**Prompt**. Set the data down again so that every line matches exactly.

**Entries supplied**.
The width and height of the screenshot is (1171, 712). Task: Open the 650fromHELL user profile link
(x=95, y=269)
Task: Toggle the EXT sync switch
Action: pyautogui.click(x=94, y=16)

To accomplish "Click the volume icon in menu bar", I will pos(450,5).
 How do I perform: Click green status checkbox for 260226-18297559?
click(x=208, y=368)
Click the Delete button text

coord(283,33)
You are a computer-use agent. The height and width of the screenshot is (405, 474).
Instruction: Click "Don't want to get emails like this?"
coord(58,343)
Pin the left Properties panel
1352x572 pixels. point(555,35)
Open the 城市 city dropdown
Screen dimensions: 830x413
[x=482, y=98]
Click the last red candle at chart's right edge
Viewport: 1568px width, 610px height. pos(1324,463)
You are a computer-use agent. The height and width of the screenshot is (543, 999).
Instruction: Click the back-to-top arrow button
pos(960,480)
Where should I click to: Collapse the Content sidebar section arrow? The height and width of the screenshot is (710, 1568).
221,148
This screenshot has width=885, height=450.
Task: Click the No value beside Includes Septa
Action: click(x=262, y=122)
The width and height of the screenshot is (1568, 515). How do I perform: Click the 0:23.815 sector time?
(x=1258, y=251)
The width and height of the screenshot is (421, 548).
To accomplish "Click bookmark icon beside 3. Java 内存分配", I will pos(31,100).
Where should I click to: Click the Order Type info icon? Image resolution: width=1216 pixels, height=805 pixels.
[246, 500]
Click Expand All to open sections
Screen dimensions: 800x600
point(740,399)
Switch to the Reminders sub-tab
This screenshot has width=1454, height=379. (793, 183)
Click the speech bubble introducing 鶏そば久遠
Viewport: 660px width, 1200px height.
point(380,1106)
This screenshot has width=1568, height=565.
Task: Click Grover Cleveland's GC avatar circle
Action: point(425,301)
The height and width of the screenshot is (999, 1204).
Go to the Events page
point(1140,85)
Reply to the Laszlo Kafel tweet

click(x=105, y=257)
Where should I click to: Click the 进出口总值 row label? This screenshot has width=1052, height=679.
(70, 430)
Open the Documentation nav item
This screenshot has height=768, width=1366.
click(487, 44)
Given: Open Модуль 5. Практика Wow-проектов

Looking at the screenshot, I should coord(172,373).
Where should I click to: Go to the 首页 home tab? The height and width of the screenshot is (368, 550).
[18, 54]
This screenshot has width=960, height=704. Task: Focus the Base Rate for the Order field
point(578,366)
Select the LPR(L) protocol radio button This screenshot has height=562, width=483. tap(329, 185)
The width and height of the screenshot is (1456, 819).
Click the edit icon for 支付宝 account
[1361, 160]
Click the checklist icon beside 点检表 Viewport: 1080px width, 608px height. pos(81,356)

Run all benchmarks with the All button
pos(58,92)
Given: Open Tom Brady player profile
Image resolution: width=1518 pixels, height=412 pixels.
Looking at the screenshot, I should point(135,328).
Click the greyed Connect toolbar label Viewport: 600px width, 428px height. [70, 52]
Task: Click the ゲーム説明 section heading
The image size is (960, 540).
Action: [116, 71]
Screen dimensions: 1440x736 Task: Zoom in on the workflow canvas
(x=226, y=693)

**Result for this exercise**.
The width and height of the screenshot is (1171, 712). Task: Open the 650fromHELL user profile link
(x=95, y=269)
Task: Toggle the EXT sync switch
Action: pyautogui.click(x=94, y=16)

To accomplish "Click the volume icon in menu bar", I will pos(450,5).
 How do I perform: Click green status checkbox for 260226-18297559?
click(x=208, y=368)
Click the Delete button text

coord(283,33)
You are a computer-use agent. The height and width of the screenshot is (405, 474).
Instruction: Click "Don't want to get emails like this?"
coord(58,343)
Pin the left Properties panel
1352x572 pixels. point(555,35)
Open the 城市 city dropdown
Screen dimensions: 830x413
[x=482, y=98]
Click the last red candle at chart's right edge
Viewport: 1568px width, 610px height. pos(1324,463)
You are a computer-use agent. The height and width of the screenshot is (543, 999).
Instruction: Click the back-to-top arrow button
pos(960,480)
Where should I click to: Collapse the Content sidebar section arrow? The height and width of the screenshot is (710, 1568).
221,148
This screenshot has width=885, height=450.
Task: Click the No value beside Includes Septa
Action: click(x=262, y=122)
The width and height of the screenshot is (1568, 515). How do I perform: Click the 0:23.815 sector time?
(x=1258, y=251)
The width and height of the screenshot is (421, 548).
To accomplish "Click bookmark icon beside 3. Java 内存分配", I will pos(31,100).
Where should I click to: Click the Order Type info icon? Image resolution: width=1216 pixels, height=805 pixels.
[246, 500]
Click Expand All to open sections
Screen dimensions: 800x600
point(740,399)
Switch to the Reminders sub-tab
This screenshot has width=1454, height=379. (793, 183)
Click the speech bubble introducing 鶏そば久遠
Viewport: 660px width, 1200px height.
point(380,1106)
This screenshot has width=1568, height=565.
Task: Click Grover Cleveland's GC avatar circle
Action: point(425,301)
The height and width of the screenshot is (999, 1204).
Go to the Events page
point(1140,85)
Reply to the Laszlo Kafel tweet

click(x=105, y=257)
Where should I click to: Click the 进出口总值 row label? This screenshot has width=1052, height=679.
(70, 430)
Open the Documentation nav item
This screenshot has height=768, width=1366.
click(487, 44)
Given: Open Модуль 5. Практика Wow-проектов

Looking at the screenshot, I should coord(172,373).
Where should I click to: Go to the 首页 home tab? The height and width of the screenshot is (368, 550).
[18, 54]
This screenshot has width=960, height=704. Task: Focus the Base Rate for the Order field
point(578,366)
Select the LPR(L) protocol radio button This screenshot has height=562, width=483. tap(329, 185)
The width and height of the screenshot is (1456, 819).
Click the edit icon for 支付宝 account
[1361, 160]
Click the checklist icon beside 点检表 Viewport: 1080px width, 608px height. pos(81,356)

Run all benchmarks with the All button
pos(58,92)
Given: Open Tom Brady player profile
Image resolution: width=1518 pixels, height=412 pixels.
Looking at the screenshot, I should point(135,328).
Click the greyed Connect toolbar label Viewport: 600px width, 428px height. [70, 52]
Task: Click the ゲーム説明 section heading
The image size is (960, 540).
Action: [116, 71]
Screen dimensions: 1440x736 Task: Zoom in on the workflow canvas
(x=226, y=693)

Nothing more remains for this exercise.